◆ **WORK REQUEST**
Produce all the records again exactly as they stand.

(Collected data)
----------------------------------------

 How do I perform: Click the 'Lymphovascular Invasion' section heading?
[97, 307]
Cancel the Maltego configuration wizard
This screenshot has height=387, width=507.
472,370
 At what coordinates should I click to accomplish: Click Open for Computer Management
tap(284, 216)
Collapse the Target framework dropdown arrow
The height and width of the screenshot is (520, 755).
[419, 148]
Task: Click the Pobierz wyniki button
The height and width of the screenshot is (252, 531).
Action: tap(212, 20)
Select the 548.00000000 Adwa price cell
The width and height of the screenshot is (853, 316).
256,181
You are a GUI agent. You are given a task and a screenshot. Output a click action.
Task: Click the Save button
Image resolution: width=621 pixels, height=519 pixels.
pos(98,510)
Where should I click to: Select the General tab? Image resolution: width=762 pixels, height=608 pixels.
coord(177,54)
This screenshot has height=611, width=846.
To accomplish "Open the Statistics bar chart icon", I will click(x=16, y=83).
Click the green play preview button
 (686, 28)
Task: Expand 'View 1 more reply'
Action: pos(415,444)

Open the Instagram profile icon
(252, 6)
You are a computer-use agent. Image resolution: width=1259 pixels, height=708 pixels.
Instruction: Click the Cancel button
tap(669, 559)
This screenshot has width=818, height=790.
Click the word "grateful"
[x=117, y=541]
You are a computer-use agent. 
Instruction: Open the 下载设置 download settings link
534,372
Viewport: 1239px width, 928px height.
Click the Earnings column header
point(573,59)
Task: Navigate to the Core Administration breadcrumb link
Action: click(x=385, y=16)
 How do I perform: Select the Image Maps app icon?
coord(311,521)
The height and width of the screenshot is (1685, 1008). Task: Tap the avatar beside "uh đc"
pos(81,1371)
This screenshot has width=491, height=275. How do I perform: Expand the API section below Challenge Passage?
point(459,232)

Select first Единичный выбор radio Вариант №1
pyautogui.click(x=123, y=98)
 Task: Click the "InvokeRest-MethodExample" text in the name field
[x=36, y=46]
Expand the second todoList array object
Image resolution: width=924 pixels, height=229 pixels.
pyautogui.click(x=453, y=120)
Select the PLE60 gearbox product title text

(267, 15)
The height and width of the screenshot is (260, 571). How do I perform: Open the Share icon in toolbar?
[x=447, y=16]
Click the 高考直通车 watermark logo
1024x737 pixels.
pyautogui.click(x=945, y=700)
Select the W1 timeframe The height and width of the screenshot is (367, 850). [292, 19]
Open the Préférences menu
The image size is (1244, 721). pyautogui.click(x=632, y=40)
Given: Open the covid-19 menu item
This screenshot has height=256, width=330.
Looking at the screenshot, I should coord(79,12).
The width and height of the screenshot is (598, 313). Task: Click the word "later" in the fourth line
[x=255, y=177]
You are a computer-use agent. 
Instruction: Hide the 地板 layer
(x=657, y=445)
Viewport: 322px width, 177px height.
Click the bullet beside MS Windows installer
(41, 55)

----------------------------------------

◆ **REPLY TO THE TASK**
 How do I perform: Click the 'Lymphovascular Invasion' section heading?
[97, 307]
Cancel the Maltego configuration wizard
This screenshot has height=387, width=507.
472,370
 At what coordinates should I click to accomplish: Click Open for Computer Management
tap(284, 216)
Collapse the Target framework dropdown arrow
The height and width of the screenshot is (520, 755).
[419, 148]
Task: Click the Pobierz wyniki button
The height and width of the screenshot is (252, 531).
Action: tap(212, 20)
Select the 548.00000000 Adwa price cell
The width and height of the screenshot is (853, 316).
256,181
You are a GUI agent. You are given a task and a screenshot. Output a click action.
Task: Click the Save button
Image resolution: width=621 pixels, height=519 pixels.
pos(98,510)
Where should I click to: Select the General tab? Image resolution: width=762 pixels, height=608 pixels.
coord(177,54)
This screenshot has height=611, width=846.
To accomplish "Open the Statistics bar chart icon", I will click(x=16, y=83).
Click the green play preview button
 (686, 28)
Task: Expand 'View 1 more reply'
Action: pos(415,444)

Open the Instagram profile icon
(252, 6)
You are a computer-use agent. Image resolution: width=1259 pixels, height=708 pixels.
Instruction: Click the Cancel button
tap(669, 559)
This screenshot has width=818, height=790.
Click the word "grateful"
[x=117, y=541]
You are a computer-use agent. 
Instruction: Open the 下载设置 download settings link
534,372
Viewport: 1239px width, 928px height.
Click the Earnings column header
point(573,59)
Task: Navigate to the Core Administration breadcrumb link
Action: click(x=385, y=16)
 How do I perform: Select the Image Maps app icon?
coord(311,521)
The height and width of the screenshot is (1685, 1008). Task: Tap the avatar beside "uh đc"
pos(81,1371)
This screenshot has width=491, height=275. How do I perform: Expand the API section below Challenge Passage?
point(459,232)

Select first Единичный выбор radio Вариант №1
pyautogui.click(x=123, y=98)
 Task: Click the "InvokeRest-MethodExample" text in the name field
[x=36, y=46]
Expand the second todoList array object
Image resolution: width=924 pixels, height=229 pixels.
pyautogui.click(x=453, y=120)
Select the PLE60 gearbox product title text

(267, 15)
The height and width of the screenshot is (260, 571). How do I perform: Open the Share icon in toolbar?
[x=447, y=16]
Click the 高考直通车 watermark logo
1024x737 pixels.
pyautogui.click(x=945, y=700)
Select the W1 timeframe The height and width of the screenshot is (367, 850). [292, 19]
Open the Préférences menu
The image size is (1244, 721). pyautogui.click(x=632, y=40)
Given: Open the covid-19 menu item
This screenshot has height=256, width=330.
Looking at the screenshot, I should coord(79,12).
The width and height of the screenshot is (598, 313). Task: Click the word "later" in the fourth line
[x=255, y=177]
You are a computer-use agent. 
Instruction: Hide the 地板 layer
(x=657, y=445)
Viewport: 322px width, 177px height.
Click the bullet beside MS Windows installer
(41, 55)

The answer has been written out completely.